Judge Biggers granted the request, allowing Hall to wind-up business affairs for a hide-curing plant headquartered in Louisville, Ky. where he had been employed since the closing of the beef plant.
Hall pled guilty in Jan. 2006, and had been out on a $100,000 unsecured bond since that time.
Court documents show that he had also operated a trucking brokerage business – owned by Hall and his wife – following the beef plant debacle. He had been working in Texas and Tennessee with the two operations.
In the order granted Monday, Hall will remain free until he is ordered to report to the Federal Bureau of Prisons’ designated place for his incarceration.
Hall was sentenced for three counts of mail fraud, money laundering, and one count of participating in a “scheme to defraud by mail and wire.” The sentences will run concurrently.
The plant operated for three months before closing in November, 2004, ultimately costing state taxpayers $55 million.
During the sentencing Friday, Judge Biggers said that prosecutors may indict another party if that person does not accept a plea agreement. The identity of other party who may be facing these charges was not revealed.
Weeks earlier, Water Valley contractor Sean Carothers was also sentenced to 21 months in prison for giving Hall a one percent consulting fee from the total project cost and attempting to hide these payments. Carothers’ company initially held the contract to build the facility.
Like Carothers, Hall’s sentence could be reduced if he cooperates with the ongoing investigation.
Following the plant closure, Community Bank foreclosed on a lease – which entailed 33 acres and the actual building – held as collateral on the facility. This foreclosure was in February, 2005.
Following the foreclosure, the bank had been actively recruiting a company to utilize the facility.

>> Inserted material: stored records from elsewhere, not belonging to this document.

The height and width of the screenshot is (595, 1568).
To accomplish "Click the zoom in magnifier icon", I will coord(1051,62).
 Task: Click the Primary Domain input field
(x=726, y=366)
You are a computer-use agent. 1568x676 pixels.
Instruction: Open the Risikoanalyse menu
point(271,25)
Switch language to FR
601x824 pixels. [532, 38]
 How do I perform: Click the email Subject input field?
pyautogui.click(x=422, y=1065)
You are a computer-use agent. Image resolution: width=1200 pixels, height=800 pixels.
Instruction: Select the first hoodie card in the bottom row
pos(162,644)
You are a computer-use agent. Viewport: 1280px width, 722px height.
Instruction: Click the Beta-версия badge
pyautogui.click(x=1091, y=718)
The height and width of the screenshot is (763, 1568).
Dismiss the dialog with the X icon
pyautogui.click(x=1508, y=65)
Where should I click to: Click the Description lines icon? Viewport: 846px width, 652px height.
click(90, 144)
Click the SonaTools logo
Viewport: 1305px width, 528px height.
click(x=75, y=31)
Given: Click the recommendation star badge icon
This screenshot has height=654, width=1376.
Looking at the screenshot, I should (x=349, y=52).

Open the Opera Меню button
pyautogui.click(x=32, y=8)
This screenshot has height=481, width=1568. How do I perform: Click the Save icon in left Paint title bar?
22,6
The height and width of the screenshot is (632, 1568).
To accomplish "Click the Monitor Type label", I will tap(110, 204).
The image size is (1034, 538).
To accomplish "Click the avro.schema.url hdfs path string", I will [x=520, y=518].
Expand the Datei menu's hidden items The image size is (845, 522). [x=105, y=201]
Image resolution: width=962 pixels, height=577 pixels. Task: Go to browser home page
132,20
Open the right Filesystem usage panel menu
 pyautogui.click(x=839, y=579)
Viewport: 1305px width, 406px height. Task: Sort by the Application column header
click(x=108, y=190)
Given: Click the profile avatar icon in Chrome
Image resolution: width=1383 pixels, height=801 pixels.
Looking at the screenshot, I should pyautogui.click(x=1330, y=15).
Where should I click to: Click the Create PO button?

Earlier this summer, with the building sitting empty more than two years, Community Bank closed a deal with Windsor Foods, a food processing company, to purchase the lease on the Oakland facility. Windsor officials have announced that they are working toward an early 2008 opening and will initially employee more than 200 workers.
While the beef plant cost state taxpayers millions of dollars, Yalobusha County taxpayers have fared much better. The county owns the land and the infrastructure surrounding the facility.
The county and Coffeeville School District have also collected just under a half a million dollars, paid by Community Bank, for personal and real taxes on the building and equipment in the last two years.